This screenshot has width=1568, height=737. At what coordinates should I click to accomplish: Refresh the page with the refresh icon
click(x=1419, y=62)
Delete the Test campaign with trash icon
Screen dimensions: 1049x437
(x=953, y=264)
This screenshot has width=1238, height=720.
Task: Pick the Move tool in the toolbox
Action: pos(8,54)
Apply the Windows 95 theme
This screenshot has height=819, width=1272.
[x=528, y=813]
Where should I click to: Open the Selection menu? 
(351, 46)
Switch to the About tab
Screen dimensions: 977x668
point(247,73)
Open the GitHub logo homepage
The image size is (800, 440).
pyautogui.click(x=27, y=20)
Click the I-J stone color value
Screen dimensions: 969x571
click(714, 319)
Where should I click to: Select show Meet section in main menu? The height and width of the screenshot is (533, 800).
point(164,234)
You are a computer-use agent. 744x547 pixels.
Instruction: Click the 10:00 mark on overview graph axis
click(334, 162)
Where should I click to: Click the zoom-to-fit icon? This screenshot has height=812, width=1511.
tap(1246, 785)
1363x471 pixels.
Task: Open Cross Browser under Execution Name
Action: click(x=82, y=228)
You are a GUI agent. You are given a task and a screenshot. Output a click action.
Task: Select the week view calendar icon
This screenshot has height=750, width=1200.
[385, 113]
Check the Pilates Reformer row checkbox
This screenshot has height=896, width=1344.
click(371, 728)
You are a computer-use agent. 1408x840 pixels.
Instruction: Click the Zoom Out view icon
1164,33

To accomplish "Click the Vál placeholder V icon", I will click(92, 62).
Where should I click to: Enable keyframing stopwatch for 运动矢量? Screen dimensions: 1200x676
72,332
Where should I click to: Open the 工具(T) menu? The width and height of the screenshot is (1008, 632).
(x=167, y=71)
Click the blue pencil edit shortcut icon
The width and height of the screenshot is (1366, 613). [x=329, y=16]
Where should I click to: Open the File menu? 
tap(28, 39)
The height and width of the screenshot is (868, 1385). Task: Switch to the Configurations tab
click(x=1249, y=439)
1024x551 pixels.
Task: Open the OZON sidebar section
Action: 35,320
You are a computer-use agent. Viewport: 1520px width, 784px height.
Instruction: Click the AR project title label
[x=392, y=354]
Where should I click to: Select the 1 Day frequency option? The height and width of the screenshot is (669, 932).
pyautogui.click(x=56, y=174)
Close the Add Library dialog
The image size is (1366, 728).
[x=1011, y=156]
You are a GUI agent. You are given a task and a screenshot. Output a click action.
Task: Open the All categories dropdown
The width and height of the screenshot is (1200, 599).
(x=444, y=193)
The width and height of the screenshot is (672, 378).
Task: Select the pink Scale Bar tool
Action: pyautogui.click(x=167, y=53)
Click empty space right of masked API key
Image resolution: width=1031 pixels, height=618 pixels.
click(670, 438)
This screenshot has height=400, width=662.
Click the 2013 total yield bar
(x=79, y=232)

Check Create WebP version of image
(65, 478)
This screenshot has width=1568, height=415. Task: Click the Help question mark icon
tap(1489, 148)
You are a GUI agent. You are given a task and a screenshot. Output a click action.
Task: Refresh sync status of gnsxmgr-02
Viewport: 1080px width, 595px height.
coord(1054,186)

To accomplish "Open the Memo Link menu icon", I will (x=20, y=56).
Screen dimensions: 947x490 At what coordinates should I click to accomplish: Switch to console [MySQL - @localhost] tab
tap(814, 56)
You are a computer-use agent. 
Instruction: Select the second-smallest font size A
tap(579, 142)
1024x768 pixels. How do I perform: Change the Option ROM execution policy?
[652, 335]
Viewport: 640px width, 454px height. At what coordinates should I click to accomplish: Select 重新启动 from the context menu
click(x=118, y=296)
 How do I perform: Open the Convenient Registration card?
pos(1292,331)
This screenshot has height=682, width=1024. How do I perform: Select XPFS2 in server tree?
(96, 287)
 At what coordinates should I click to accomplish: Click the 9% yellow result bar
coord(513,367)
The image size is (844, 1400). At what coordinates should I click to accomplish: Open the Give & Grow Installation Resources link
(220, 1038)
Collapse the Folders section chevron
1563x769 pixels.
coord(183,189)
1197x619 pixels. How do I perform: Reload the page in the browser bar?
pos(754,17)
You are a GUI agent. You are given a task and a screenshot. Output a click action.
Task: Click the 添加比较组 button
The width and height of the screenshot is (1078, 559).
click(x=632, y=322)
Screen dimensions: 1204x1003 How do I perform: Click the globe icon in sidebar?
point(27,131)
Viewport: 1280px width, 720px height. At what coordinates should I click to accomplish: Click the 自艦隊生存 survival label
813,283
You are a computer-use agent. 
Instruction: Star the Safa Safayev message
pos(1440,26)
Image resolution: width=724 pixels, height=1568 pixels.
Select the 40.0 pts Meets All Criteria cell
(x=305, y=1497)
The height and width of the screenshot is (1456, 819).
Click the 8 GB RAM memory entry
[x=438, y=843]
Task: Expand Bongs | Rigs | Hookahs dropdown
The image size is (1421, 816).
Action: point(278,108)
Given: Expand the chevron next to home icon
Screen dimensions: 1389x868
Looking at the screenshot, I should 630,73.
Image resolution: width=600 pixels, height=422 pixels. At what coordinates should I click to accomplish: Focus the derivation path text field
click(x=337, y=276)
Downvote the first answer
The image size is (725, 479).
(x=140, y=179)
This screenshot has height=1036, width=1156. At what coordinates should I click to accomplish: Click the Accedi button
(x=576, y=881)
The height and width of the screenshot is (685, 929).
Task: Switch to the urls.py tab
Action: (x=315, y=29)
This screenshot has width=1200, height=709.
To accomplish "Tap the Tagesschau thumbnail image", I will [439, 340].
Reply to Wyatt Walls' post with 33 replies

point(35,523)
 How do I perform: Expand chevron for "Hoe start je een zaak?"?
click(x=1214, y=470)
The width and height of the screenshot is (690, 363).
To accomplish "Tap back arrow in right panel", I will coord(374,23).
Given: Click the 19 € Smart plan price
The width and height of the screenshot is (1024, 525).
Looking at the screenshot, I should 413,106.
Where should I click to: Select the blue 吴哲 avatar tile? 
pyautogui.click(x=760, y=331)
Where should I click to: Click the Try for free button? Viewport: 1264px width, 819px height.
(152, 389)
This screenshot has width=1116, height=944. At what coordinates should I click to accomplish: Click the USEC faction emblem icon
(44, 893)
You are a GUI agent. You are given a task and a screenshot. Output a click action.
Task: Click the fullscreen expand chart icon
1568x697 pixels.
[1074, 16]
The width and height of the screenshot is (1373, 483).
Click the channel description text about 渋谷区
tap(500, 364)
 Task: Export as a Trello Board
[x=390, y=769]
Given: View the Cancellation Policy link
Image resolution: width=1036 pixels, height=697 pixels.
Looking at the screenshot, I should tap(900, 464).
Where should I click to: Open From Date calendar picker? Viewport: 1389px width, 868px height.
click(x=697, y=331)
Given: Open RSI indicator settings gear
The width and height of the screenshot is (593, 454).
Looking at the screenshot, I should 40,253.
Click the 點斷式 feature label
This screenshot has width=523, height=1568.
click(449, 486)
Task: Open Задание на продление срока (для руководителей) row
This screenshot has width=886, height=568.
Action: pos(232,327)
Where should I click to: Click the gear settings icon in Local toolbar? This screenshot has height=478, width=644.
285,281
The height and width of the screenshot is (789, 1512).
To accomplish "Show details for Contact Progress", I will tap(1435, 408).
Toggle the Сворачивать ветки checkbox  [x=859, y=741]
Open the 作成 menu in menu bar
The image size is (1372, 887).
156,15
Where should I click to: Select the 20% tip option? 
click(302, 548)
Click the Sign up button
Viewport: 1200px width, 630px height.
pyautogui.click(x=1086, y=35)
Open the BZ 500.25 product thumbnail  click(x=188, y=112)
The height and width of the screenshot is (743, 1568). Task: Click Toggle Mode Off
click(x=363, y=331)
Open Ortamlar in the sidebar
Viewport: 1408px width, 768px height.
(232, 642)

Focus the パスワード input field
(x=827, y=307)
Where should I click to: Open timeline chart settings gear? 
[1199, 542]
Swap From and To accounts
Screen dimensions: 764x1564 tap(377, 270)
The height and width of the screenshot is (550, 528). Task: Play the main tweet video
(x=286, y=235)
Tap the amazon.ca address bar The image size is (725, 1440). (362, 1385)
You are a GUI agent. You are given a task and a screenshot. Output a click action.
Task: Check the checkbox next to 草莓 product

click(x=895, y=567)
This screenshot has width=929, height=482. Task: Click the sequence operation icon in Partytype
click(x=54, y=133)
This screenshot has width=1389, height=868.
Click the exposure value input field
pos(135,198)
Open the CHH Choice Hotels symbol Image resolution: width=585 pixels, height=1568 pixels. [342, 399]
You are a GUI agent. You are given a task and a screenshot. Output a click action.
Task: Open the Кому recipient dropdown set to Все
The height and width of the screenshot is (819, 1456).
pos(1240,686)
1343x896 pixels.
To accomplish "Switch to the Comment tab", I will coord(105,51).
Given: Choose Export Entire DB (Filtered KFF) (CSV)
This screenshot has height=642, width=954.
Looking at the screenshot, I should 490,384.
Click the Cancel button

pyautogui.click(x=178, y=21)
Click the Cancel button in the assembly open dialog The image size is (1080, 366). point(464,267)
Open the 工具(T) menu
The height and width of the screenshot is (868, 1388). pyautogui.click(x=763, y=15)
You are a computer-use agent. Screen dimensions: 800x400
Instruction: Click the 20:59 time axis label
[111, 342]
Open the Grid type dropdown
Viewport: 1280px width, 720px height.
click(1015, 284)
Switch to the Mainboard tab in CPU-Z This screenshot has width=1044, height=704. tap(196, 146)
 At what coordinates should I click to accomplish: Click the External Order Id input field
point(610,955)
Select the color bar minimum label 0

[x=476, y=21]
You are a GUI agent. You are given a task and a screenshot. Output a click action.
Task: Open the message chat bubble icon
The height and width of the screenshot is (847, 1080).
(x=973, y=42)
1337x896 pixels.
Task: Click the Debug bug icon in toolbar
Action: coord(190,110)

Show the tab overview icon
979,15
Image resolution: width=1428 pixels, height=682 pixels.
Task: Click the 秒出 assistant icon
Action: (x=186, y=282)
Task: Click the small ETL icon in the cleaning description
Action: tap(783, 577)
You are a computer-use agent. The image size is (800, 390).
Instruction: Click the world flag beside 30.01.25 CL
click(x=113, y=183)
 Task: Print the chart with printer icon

──────

### What to do
Whenever the word "thumbnail" appears in a line above, copy that line.

### Result of the task
To accomplish "Tap the Tagesschau thumbnail image", I will [439, 340].
Open the BZ 500.25 product thumbnail  click(x=188, y=112)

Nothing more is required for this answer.